---- Passage given
I've already found the intensity at 12.5m to be .0509W/m^2, and the intensity level in dB at that distance to be 107.1 dB.

The question now asks: At what distance would you exp. the sound at the threshold of pain, 120dB

Work - which I'm not sure is correct -

B=10 log (I/Iref) Iref = 1.0 x 10^-12
so... 120dB = 10 log (I/Iref)
12=log (I/Iref)
10^12=(I/1.0x10^-12)
10^12/1.0x10^-12= I = 1 m

I don't think that's right... Did I use the correct forumla

 

[berkeman]

-1- a = 9.8m/s^2, not 9.8m/s. Write the equation for the time from drop to hearing the splash as two parts -- the falling of the stone, plus the time for the sound to make it back up. Show your work and we can offer hints if you aren't getting it right.

-2- How did you find the numbers for 12.5m? You would use the same method to solve for the distance where you have 120dB.
--------
---- Information shown
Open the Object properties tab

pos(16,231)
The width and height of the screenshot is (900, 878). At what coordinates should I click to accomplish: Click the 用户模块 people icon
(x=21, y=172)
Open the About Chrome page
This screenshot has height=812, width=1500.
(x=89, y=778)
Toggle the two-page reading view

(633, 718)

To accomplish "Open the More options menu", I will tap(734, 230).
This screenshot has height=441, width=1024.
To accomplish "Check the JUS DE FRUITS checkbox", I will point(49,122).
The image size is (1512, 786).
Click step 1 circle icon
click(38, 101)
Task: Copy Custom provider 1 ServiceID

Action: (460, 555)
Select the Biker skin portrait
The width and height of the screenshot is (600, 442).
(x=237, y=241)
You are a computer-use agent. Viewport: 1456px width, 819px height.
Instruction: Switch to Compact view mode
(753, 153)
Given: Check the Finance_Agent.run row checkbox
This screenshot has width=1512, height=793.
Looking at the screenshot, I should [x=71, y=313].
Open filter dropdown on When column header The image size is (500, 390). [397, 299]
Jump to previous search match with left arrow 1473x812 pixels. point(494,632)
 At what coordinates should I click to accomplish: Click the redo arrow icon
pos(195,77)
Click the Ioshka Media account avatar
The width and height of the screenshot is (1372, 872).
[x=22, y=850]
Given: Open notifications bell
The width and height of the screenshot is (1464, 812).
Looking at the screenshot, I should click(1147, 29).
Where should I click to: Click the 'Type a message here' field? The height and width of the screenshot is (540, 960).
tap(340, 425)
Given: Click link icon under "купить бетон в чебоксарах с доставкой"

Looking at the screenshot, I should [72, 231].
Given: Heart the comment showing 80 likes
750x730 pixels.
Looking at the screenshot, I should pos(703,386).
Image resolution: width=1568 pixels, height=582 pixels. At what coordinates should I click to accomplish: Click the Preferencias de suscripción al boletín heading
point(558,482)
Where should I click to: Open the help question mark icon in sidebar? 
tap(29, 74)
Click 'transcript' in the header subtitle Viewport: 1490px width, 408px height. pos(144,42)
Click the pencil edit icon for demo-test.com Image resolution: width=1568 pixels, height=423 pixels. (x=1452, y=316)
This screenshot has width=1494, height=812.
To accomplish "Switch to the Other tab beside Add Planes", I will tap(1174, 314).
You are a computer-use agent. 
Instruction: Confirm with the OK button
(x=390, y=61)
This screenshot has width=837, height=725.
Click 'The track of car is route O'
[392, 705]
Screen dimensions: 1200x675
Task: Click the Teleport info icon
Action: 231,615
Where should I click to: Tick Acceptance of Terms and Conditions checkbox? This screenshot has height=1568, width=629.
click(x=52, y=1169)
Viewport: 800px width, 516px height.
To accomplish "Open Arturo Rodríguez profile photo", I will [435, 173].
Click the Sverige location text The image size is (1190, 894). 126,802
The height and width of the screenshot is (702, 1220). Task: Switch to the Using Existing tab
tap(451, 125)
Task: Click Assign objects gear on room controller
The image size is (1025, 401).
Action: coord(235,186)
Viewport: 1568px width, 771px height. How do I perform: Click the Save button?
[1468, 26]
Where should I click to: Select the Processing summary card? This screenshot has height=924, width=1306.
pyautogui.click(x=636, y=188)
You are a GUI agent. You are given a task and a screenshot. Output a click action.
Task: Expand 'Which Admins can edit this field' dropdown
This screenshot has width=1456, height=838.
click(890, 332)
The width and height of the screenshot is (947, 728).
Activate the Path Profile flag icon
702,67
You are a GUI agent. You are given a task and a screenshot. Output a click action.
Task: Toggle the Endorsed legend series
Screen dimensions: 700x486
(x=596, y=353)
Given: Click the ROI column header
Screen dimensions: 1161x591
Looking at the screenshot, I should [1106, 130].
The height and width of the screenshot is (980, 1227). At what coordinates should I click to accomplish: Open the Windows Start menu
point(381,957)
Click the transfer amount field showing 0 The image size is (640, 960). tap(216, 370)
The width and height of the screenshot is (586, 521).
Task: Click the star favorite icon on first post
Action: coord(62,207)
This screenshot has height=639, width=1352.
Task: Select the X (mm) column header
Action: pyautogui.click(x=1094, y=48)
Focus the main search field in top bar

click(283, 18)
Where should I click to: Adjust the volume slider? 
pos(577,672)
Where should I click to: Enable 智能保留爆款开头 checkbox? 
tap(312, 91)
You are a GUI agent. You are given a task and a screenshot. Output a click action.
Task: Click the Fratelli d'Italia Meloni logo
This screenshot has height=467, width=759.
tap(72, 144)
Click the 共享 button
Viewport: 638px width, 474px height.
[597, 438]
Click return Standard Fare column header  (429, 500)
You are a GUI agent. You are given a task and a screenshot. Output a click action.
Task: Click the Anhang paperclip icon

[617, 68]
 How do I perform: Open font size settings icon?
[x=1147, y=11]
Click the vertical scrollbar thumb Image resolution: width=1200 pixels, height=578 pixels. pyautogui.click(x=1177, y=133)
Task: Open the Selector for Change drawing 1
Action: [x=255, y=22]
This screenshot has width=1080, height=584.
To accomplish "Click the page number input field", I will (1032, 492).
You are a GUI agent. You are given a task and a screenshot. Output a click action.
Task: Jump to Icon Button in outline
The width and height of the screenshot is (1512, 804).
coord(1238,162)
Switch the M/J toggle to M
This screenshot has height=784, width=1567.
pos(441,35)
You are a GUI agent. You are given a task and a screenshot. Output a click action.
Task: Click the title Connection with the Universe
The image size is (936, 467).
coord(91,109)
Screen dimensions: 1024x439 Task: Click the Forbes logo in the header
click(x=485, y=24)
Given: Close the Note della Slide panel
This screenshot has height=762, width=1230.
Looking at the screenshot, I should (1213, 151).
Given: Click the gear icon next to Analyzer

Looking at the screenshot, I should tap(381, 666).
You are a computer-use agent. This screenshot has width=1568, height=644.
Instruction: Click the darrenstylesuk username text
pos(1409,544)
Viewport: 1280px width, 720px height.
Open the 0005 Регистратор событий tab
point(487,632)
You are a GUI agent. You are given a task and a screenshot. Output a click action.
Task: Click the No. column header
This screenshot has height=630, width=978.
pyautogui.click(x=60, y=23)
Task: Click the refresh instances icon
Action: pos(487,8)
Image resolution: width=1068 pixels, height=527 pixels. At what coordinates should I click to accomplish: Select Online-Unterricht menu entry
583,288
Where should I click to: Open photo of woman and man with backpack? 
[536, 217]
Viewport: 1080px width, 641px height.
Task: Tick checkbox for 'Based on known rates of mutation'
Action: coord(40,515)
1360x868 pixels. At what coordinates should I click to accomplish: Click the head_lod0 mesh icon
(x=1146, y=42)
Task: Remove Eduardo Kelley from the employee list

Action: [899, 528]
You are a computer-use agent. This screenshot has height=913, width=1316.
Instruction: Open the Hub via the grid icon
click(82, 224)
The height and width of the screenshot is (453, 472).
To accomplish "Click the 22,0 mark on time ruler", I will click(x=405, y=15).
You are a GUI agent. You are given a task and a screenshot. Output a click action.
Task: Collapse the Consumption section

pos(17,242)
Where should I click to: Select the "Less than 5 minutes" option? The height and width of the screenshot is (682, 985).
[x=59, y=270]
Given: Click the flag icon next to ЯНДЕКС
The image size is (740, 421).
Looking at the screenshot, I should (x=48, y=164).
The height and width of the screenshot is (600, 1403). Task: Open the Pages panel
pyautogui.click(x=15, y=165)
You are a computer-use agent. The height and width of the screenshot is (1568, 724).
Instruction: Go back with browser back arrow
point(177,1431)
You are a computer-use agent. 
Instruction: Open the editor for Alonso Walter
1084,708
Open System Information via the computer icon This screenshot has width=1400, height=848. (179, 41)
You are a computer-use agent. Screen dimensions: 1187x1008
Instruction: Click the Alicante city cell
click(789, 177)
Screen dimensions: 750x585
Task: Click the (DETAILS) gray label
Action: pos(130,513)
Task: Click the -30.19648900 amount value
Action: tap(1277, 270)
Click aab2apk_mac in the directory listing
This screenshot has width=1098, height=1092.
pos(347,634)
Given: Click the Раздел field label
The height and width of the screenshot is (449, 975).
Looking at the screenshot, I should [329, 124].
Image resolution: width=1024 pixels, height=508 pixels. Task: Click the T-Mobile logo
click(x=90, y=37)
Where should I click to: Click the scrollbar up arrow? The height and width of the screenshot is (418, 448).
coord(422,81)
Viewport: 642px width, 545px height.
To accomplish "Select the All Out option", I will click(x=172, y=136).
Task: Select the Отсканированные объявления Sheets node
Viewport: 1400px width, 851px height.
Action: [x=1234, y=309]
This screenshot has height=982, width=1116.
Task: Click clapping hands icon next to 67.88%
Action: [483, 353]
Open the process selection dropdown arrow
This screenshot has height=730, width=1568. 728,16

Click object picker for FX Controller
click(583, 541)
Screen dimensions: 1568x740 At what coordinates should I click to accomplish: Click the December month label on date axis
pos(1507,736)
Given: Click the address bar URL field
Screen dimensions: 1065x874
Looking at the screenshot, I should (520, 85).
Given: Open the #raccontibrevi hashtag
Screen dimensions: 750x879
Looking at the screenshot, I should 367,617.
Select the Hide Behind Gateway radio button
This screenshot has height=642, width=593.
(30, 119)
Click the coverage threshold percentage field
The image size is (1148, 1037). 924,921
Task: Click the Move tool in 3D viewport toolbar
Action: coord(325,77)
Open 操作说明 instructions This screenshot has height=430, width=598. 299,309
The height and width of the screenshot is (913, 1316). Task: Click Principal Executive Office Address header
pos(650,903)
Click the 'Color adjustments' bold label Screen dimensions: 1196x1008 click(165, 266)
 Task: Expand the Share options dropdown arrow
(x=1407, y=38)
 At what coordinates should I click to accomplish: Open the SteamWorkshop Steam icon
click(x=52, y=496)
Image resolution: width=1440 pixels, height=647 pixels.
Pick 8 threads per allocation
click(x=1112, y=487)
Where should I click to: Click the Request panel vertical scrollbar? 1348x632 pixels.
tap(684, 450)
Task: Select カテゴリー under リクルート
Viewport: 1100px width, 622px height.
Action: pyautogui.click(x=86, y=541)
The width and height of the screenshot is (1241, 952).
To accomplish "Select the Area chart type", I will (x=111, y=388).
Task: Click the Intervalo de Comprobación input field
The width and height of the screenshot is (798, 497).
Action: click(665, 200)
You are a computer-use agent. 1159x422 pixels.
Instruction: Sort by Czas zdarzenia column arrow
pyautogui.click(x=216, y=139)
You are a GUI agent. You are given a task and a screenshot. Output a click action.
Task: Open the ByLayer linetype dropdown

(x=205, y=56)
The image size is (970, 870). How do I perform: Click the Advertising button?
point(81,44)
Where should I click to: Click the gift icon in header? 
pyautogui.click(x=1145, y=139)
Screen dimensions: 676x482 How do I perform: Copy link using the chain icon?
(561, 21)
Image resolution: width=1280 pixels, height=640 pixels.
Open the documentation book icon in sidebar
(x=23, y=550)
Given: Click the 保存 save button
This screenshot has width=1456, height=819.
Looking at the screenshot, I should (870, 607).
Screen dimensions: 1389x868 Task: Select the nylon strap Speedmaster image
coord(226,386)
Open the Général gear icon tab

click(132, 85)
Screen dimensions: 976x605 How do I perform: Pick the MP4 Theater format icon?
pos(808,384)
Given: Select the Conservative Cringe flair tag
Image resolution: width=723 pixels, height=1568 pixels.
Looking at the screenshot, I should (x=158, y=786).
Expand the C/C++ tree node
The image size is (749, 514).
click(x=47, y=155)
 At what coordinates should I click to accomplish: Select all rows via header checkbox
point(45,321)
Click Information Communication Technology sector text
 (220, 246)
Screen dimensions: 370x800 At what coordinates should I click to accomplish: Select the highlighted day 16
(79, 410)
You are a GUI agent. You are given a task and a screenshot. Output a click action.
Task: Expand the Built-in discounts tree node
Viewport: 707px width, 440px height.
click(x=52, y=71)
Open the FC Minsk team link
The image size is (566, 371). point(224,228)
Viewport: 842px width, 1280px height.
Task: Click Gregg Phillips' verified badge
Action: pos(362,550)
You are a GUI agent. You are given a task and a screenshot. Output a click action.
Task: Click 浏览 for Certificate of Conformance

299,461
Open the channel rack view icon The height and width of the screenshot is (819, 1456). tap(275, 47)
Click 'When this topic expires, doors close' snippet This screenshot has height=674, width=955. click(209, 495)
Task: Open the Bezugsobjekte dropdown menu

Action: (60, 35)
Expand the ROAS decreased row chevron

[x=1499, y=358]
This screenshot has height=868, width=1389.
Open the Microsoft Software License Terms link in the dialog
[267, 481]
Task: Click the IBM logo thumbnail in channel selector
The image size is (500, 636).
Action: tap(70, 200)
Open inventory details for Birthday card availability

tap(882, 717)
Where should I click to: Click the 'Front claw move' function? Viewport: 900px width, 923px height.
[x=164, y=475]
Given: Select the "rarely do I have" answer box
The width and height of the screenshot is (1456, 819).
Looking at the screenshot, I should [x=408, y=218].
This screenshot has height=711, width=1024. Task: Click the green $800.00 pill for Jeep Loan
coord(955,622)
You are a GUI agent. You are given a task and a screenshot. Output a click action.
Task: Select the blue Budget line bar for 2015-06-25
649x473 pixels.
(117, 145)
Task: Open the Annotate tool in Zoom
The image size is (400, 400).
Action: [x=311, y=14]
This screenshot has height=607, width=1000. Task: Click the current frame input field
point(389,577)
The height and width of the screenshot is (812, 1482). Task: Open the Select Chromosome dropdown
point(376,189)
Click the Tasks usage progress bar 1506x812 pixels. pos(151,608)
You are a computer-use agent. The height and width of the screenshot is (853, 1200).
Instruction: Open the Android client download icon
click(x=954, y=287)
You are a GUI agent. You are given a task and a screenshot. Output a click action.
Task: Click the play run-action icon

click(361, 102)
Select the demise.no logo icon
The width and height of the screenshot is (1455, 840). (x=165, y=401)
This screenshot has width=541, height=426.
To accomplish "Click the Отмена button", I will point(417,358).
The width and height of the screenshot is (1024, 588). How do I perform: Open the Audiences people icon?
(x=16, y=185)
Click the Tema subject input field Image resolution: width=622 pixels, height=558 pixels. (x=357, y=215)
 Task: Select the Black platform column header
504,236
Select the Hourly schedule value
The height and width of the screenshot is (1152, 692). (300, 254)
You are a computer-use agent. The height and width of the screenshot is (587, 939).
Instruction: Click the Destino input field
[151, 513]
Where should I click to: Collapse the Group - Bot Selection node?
--------
Continue the forum thread about sound intensity and decibel levels from the point where it ends. The items have no part in this.

**Solved problem**
 

[sdekivit]

for the second question:

you can calculate the intensity of the sound with L_{p} = 10 \cdot log \left( \frac {I} {I_{0}} \right).

Then use this I to calculate the distance using I = \frac {P_{source}} {(4\pi r^{2})}

 

[FelicitaH]

So.

1=100/(4*pi*r^2)
4*pi*r^2=100
r^2=100/(4*pi)
r= Sq. root (100/(4*pi) = 2.823 m

You guys have been really helpful and I'm actually understanding the problems more so I did before. I just wish I had found this site earlier in the semester... it probably would have helped my grade -- a lot.
Thanks everyone :)